Where Does the Prize Money Come from in Horse Racing?


Prize money in horse racing comes primarily from a combination of betting revenue, owner entry fees, and supplemental funding from tracks or racing authorities. The largest share is typically generated through parimutuel wagering, where a percentage of every bet placed on a race is pooled and redistributed as prize funds.

How does betting revenue fund prize money?

In most racing jurisdictions, a fixed percentage of every wager placed—whether at the track, online, or through off-track betting—is deducted from the betting pool. This deduction, known as takeout, is split between the track, the state or government, and the purse account. The purse account is the dedicated fund from which prize money for each race is paid. For example, if a track has a 20% takeout on a $100,000 betting pool, $20,000 is removed, and a portion of that goes directly into the purse fund. This system means that the more money bet on a race card, the larger the available prize money.

What role do owner entry fees and nominations play?

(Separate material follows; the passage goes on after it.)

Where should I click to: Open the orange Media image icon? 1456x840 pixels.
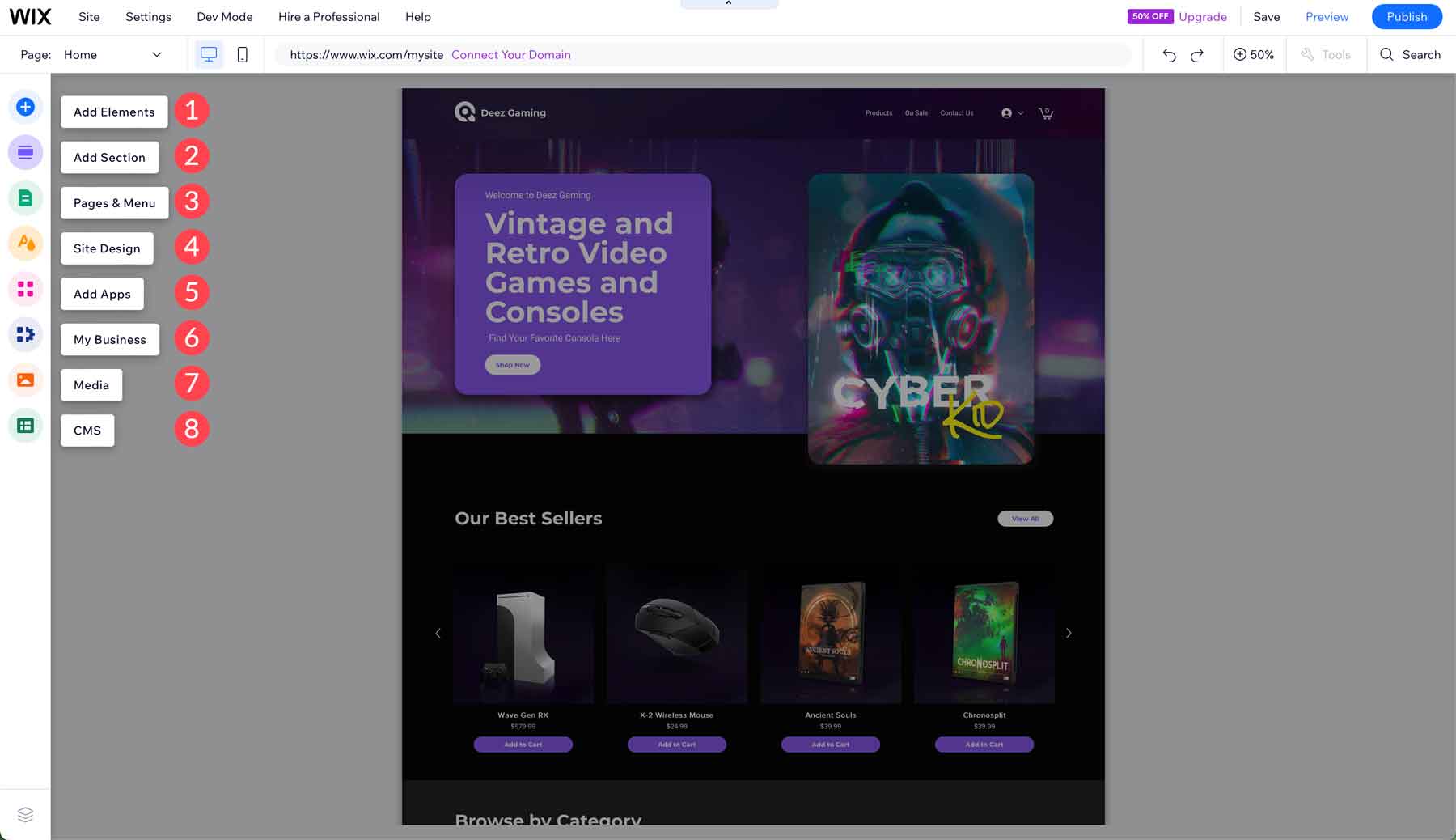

Owners must pay fees to enter their horses into races, and these fees are added directly to the prize pool. There are several types of fees:

  • Entry fees: Paid when a horse is officially entered into a specific race.
  • Starting fees: Charged when the horse actually starts the race.
  • Nomination fees: Required for stakes races or series, often paid months in advance.
  • Sustaining payments: Periodic fees to keep a horse eligible for a future race, such as the Kentucky Derby.

All these fees are pooled together and distributed among the top finishers, supplementing the money from betting revenue.

Do tracks and racing authorities contribute directly?

Yes, many tracks and racing commissions add direct contributions to prize money, especially for high-profile races. These contributions come from:

  1. Track operating revenue: Money from admissions, concessions, and simulcast rights.
  2. Breeders' fund programs: State-bred or owner-bonus programs that add extra prize money for horses bred in a specific region.
  3. Sponsorships: Corporate sponsors may provide additional purse money for named races, such as the Pegasus World Cup.
  4. Television and media rights: Broadcast deals can include purse contributions for major events.
Source Typical Contribution Percentage Example
Betting takeout (parimutuel) 60-80% of total purse Daily race card at Churchill Downs
Owner entry and nomination fees 10-20% of total purse Breeders' Cup Classic
Track/authority direct funding 5-15% of total purse Kentucky Derby purse supplement
Sponsorships and media rights 5-10% of total purse Saudi Cup or Dubai World Cup

This table shows that while betting is the dominant source, the combination of fees and direct funding ensures prize money remains competitive even when betting volumes fluctuate.

How do major races like the Kentucky Derby get such large purses?

Major races attract additional funding from multiple streams beyond standard betting. For the Kentucky Derby, the $5 million purse is built from:

  • Nomination and entry fees from hundreds of horses nominated to the Triple Crown series.
  • Television rights from NBC and other broadcasters.
  • Sponsorship from brands like Woodford Reserve and Longines.
  • Track contribution from Churchill Downs Incorporated, which allocates a portion of its overall revenue.
  • Breeders' Cup and state-bred supplements for eligible horses.

This layered funding model allows the purse to far exceed what local betting alone could provide, making the race a global attraction.